My 160 Transmitting Antennas

160 meter Receiving Antennas

160 was the band that got me interested in amateur radio.

I Discovered 160-meters Accidentally

When I was around 11 years old, I read a Popular Electronics article about building a 2-meter receiver. Partially understanding tuned circuits, I started removing the tuning capacitors plates in an "All American Five" table radio, so it looked like the 2 meter tuning capacitor. (The All American Five was slang for any receiver using any of the common five tube line-operated series filament string.) When I removed enough plates to look like the two-meter PE project capacitor, I stated hearing Hams talking. I thought I was listening to 2 meters. I heard a local Ham from my neighborhood, Fred Mahaney, W8IQC, talking on AM phone.

I jumped on my bicycle and peddled down to Fred's house. Fred's wife answered my timid tap on the door and ushered me into Fred's radio room. What a sight to behold! His radio room, while shared with the laundry, had a huge black-crinkle-finish rack with the biggest tubes I ever saw. There was an SX-99 on a desk, and a Viking Ranger in the rack with all the large tubes.

I explained how I was working on a receiver, tuning it to two-meters, and how I heard him on two meters. Fred thought a minute, broke into a grin, and said "I hope not. I was on 160!" Fred let me listen to, and say hello to the people he was talking to. It was magic.

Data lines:
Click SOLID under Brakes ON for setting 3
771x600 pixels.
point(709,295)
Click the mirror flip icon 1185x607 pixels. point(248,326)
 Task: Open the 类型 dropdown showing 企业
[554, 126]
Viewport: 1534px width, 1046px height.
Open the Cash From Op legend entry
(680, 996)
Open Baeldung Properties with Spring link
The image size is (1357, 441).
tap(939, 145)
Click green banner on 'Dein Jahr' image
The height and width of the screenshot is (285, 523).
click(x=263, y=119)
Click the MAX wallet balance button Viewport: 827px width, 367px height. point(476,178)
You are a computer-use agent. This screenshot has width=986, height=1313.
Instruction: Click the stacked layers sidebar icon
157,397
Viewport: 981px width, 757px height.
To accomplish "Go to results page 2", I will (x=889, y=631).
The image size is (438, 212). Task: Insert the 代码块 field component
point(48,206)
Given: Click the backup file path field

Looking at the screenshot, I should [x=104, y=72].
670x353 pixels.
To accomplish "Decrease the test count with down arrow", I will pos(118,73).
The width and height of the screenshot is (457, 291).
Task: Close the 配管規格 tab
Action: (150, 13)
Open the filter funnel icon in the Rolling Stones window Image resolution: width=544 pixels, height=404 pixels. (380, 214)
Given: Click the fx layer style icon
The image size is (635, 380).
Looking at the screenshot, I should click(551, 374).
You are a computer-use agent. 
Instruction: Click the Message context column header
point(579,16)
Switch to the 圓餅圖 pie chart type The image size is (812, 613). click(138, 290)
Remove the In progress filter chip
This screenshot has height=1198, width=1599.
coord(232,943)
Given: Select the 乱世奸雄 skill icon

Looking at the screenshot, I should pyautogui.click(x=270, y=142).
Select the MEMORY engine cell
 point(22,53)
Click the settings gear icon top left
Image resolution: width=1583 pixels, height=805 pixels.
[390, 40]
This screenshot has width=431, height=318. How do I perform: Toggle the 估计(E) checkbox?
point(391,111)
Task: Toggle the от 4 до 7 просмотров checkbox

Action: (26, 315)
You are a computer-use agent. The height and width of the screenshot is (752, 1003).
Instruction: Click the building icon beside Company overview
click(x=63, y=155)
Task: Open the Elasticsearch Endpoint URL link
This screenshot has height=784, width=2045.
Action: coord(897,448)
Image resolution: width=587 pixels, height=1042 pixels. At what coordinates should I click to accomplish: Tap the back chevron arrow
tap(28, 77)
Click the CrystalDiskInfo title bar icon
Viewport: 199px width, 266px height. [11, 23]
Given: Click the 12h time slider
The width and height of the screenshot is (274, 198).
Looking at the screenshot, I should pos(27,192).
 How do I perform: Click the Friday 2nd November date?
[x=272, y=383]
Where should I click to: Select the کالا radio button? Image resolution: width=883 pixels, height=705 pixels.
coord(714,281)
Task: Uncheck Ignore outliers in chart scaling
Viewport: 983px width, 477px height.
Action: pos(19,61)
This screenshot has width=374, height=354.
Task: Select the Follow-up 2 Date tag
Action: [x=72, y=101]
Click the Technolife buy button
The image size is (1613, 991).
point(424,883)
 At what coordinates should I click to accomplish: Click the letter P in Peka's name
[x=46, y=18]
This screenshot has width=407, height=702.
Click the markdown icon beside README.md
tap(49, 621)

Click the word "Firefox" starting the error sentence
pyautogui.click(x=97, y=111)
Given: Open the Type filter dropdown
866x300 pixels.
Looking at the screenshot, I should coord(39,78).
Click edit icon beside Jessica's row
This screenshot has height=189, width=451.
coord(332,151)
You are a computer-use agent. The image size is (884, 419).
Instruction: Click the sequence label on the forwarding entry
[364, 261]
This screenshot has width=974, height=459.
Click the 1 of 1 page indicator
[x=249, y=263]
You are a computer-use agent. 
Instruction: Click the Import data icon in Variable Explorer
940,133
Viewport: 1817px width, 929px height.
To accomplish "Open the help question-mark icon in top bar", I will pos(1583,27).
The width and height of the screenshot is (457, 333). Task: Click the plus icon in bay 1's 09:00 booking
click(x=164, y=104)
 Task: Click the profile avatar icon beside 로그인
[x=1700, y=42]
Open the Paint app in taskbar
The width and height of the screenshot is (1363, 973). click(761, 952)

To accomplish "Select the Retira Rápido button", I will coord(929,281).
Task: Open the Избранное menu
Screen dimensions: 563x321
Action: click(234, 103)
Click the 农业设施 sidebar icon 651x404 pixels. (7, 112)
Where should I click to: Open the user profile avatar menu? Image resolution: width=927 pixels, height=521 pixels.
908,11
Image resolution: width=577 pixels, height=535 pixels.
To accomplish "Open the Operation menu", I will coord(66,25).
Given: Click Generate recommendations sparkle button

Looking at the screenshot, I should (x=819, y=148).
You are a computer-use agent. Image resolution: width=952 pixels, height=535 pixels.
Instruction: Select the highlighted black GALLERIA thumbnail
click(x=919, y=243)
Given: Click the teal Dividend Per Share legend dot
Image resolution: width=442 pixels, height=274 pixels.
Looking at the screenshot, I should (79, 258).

» Work to complete
According to the page text, why did the writer believe the Hams heard on the modified table radio were on 2 meters? Answer in one to three sentences.

» Solution for this problem
The writer had removed plates from the table radio's tuning capacitor until it looked like the capacitor in the 2-meter receiver project from Popular Electronics. Because the modified capacitor resembled the 2-meter one, the writer assumed the Hams being heard were on 2 meters, though they were actually on 160.